Judge calls $1.2 million judgment against him 'illegal, immoral'
Mobile judge orders Judge Stuart Dubose to desist
from private communications with his court
By Chip Drago
Mobile Bay Times
Mobile County Circuit Judge John Lockett Tuesday ordered Circuit Judge Stuart C. Dubose of Clarke County to stop privately communicating with him in the wake of the Mobile jurist's $1.2 million judgment against the Jackson judge.
Lockett made public record a six-page fax that his office received from Dubose on Sunday, two days after Lockett ruled against Dubose in a legal malpractice suit.
A friend and caregiver to Joseph J. Sullivan in his declining years, Ms. Cheryl Weaver sued Dubose, who was then in private practice, over the Jackson lawyer's handling of Sullivan's will and $2.5 million estate.
Dubose's communication lacked proper certification as required by law, forcing Lockett to regard it as "an ex parte" or impermissible communication with the court in violation of other parties' rights to be informed of all proceedings, the judge ruled.

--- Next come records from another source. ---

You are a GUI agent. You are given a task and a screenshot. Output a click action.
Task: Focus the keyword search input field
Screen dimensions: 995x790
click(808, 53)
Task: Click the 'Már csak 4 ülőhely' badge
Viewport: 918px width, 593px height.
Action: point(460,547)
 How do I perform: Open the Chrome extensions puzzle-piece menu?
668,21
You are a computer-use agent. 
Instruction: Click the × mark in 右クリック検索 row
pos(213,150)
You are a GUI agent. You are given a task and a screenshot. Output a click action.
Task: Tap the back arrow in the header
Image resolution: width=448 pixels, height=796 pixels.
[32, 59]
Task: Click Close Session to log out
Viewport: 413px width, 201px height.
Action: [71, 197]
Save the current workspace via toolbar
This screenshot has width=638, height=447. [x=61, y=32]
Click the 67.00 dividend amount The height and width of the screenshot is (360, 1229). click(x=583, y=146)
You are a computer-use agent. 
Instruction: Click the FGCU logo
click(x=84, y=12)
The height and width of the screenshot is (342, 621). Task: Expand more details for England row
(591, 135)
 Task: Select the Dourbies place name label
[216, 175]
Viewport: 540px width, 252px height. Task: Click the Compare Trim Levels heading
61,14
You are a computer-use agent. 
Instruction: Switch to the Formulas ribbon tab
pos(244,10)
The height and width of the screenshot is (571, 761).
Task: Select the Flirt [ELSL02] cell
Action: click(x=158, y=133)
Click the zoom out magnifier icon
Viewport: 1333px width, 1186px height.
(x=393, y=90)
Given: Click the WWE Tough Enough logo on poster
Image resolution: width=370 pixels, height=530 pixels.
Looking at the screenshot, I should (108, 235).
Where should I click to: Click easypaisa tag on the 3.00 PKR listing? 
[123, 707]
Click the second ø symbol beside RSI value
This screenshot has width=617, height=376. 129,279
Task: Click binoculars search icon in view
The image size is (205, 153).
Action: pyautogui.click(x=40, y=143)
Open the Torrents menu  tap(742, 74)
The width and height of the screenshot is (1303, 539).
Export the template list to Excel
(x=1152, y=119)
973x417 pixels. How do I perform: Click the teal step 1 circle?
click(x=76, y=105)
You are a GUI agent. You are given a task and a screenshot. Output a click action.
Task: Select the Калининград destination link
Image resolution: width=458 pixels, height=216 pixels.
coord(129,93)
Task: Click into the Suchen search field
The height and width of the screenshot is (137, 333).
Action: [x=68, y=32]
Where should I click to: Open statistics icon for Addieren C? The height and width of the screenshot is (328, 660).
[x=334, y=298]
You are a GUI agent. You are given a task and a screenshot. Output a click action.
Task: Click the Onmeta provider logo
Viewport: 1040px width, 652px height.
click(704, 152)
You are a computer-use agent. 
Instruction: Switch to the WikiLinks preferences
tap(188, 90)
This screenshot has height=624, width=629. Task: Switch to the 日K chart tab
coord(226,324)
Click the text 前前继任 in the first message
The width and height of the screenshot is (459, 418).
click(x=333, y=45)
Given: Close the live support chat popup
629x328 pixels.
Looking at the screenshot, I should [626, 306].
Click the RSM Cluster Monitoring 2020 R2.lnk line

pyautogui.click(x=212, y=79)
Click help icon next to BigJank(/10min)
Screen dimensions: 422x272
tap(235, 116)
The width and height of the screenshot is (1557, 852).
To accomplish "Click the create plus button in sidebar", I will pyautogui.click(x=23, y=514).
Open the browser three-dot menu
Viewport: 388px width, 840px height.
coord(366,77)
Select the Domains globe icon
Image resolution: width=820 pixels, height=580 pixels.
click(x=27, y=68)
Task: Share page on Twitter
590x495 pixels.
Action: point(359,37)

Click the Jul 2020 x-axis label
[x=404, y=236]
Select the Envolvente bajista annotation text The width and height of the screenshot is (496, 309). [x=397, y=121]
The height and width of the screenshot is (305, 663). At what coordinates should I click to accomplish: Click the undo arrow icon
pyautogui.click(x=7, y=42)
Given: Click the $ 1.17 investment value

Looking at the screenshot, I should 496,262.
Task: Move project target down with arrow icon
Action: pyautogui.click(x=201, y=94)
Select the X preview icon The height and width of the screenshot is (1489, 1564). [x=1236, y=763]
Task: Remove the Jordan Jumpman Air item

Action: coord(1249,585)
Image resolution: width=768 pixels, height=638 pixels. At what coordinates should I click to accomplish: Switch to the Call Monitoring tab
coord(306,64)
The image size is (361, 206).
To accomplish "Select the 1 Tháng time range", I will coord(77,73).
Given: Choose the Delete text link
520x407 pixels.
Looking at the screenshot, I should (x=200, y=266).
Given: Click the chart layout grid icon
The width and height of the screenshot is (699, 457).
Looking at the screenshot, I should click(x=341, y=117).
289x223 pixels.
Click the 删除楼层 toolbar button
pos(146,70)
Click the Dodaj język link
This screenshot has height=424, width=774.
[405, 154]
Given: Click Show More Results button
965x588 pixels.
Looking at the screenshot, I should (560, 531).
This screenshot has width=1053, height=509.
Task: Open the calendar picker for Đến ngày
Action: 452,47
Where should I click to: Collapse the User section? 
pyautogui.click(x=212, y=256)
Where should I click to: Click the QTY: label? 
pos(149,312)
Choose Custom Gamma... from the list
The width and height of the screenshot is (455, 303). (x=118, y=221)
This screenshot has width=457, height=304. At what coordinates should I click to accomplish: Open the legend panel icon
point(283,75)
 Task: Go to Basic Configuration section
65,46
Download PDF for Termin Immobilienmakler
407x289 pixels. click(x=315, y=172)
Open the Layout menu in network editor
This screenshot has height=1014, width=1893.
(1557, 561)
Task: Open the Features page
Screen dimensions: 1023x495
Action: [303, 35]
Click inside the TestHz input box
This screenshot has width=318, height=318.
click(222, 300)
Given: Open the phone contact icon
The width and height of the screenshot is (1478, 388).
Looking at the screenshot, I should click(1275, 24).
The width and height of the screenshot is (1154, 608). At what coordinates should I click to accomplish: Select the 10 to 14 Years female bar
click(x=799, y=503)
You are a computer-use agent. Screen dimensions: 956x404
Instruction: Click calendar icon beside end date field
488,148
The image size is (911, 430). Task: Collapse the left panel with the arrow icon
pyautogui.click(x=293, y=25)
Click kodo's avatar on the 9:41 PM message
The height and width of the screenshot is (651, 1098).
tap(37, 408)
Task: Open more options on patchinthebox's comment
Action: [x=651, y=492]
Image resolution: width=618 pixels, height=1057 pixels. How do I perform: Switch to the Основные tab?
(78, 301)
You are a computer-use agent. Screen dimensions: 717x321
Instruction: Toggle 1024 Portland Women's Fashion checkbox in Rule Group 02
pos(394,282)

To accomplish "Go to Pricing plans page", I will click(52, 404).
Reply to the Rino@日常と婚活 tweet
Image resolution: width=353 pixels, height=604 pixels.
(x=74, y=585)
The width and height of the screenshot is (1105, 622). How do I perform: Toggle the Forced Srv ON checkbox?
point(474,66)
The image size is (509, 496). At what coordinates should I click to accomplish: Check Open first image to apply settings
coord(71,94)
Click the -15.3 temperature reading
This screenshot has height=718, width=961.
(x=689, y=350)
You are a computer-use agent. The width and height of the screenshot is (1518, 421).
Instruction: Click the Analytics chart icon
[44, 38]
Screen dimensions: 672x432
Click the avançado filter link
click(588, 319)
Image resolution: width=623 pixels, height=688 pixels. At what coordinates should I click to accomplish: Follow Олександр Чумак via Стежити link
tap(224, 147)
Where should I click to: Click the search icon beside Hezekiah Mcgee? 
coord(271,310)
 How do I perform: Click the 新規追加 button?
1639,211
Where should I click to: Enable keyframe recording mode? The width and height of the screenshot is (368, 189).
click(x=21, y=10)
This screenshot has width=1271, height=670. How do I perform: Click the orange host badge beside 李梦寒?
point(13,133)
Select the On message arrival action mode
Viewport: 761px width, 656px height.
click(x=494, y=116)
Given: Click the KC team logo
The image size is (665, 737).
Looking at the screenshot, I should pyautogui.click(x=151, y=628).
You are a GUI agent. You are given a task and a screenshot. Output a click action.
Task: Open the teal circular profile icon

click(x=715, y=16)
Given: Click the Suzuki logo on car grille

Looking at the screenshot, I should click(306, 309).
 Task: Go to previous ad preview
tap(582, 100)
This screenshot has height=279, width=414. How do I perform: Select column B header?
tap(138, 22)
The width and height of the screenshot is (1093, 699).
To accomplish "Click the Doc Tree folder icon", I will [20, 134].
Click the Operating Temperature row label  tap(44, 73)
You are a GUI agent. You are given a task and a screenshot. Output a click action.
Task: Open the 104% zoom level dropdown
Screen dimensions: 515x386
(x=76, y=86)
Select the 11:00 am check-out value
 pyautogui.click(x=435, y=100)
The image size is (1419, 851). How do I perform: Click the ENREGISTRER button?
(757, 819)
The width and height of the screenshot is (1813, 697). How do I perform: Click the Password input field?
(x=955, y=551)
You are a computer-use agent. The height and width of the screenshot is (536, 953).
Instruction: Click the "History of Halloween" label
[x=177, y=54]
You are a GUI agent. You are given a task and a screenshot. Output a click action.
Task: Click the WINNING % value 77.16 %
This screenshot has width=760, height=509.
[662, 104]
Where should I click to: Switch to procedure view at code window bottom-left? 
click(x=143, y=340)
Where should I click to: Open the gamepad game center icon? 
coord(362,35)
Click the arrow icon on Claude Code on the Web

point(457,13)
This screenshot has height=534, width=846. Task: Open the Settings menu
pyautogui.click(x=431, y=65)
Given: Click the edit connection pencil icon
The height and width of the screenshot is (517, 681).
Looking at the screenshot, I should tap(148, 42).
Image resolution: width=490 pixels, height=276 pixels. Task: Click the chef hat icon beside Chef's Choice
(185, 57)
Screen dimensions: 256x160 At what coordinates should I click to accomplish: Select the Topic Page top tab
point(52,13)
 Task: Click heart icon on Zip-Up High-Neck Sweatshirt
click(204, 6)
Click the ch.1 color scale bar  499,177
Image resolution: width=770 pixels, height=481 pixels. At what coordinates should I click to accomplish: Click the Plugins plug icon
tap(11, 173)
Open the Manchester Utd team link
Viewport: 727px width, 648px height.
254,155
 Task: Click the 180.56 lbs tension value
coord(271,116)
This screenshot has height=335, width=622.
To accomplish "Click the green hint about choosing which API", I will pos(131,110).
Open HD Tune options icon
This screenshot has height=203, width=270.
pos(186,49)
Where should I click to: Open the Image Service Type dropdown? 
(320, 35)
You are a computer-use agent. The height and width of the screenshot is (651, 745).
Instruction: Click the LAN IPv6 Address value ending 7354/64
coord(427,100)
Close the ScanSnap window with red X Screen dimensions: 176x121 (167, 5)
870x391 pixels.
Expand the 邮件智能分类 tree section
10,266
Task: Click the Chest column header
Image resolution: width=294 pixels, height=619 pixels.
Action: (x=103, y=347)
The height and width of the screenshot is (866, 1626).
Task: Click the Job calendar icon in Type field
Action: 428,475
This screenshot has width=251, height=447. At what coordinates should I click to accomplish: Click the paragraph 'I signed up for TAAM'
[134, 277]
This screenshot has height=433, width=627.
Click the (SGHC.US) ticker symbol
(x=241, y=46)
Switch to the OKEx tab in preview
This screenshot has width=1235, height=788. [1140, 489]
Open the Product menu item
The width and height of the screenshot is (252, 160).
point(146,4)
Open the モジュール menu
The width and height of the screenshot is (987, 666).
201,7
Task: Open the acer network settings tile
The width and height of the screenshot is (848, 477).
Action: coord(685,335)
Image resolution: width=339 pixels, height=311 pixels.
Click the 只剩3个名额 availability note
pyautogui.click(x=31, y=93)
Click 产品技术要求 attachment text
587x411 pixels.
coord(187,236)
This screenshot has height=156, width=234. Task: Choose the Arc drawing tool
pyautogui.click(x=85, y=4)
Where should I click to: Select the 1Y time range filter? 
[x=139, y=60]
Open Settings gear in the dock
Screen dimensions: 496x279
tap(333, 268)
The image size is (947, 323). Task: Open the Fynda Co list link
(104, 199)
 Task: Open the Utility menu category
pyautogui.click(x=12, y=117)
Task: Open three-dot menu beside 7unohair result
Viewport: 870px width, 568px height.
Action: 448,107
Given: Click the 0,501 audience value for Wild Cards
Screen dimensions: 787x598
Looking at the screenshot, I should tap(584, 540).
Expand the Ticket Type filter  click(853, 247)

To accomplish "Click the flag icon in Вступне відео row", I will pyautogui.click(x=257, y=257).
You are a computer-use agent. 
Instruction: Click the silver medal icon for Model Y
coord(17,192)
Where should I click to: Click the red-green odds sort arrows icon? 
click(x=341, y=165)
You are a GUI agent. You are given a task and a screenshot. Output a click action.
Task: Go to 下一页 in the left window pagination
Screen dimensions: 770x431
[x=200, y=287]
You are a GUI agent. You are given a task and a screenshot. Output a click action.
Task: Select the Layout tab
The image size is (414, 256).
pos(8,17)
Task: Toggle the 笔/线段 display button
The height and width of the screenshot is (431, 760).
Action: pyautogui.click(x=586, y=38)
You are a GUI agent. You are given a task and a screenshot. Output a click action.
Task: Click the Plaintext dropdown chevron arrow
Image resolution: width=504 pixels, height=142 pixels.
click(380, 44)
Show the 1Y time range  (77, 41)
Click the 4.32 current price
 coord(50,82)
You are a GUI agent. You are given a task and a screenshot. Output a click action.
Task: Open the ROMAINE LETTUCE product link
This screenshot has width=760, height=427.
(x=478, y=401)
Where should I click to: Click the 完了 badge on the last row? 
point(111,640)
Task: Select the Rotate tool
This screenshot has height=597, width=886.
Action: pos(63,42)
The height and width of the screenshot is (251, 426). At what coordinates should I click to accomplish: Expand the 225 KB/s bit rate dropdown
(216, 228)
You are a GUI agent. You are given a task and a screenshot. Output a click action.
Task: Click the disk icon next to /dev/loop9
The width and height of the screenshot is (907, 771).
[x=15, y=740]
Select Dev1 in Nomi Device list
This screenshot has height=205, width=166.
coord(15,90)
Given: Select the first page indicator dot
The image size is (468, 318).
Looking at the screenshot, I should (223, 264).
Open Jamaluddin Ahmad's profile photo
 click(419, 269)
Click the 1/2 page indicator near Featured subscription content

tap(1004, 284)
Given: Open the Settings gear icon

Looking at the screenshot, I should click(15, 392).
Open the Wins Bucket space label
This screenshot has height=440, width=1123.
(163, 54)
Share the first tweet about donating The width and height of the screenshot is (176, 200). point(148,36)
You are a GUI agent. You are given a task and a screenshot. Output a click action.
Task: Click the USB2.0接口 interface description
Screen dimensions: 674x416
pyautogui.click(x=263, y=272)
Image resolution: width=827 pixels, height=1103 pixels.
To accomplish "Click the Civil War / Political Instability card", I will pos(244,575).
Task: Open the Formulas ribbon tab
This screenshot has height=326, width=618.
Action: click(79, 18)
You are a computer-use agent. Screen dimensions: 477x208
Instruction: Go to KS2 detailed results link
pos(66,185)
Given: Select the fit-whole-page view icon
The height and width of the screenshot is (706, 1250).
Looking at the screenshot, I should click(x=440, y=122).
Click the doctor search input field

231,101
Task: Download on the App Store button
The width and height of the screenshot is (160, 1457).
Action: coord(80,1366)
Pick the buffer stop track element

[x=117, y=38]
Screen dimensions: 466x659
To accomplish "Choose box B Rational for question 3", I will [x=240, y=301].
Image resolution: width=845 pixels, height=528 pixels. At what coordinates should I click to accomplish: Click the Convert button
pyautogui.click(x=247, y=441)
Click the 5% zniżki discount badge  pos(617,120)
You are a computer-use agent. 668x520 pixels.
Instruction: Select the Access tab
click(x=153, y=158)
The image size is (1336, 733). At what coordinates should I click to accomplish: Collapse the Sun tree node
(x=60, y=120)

"The court hereby files the six-page facsimile with the clerk and makes it part of the record," Lockett wrote.
Dubose's fax to the court included copies of two letters to his attorneys, one detailing his legal arguments in defense of his handling of the estate and the second likening the impact of the adverse ruling to the death of his "father or other close relative."
Dubose and Weaver, the sole beneficiary of the estate, had reached a confidential settlement last fall just before the case was to go trial.
Lockett found Friday that Dubose had failed to uphold terms of the settlement.
"... the Court could not have entered a worse ruling than it did ..." Dubose declared.
The order wasn't legal and furthermore there was "no justification" for ruling against him individually, according to Dubose.
"Not only is it not legal, but it is immoral," Dubose wrote. "The order must not become public knowledge. It must not be recorded."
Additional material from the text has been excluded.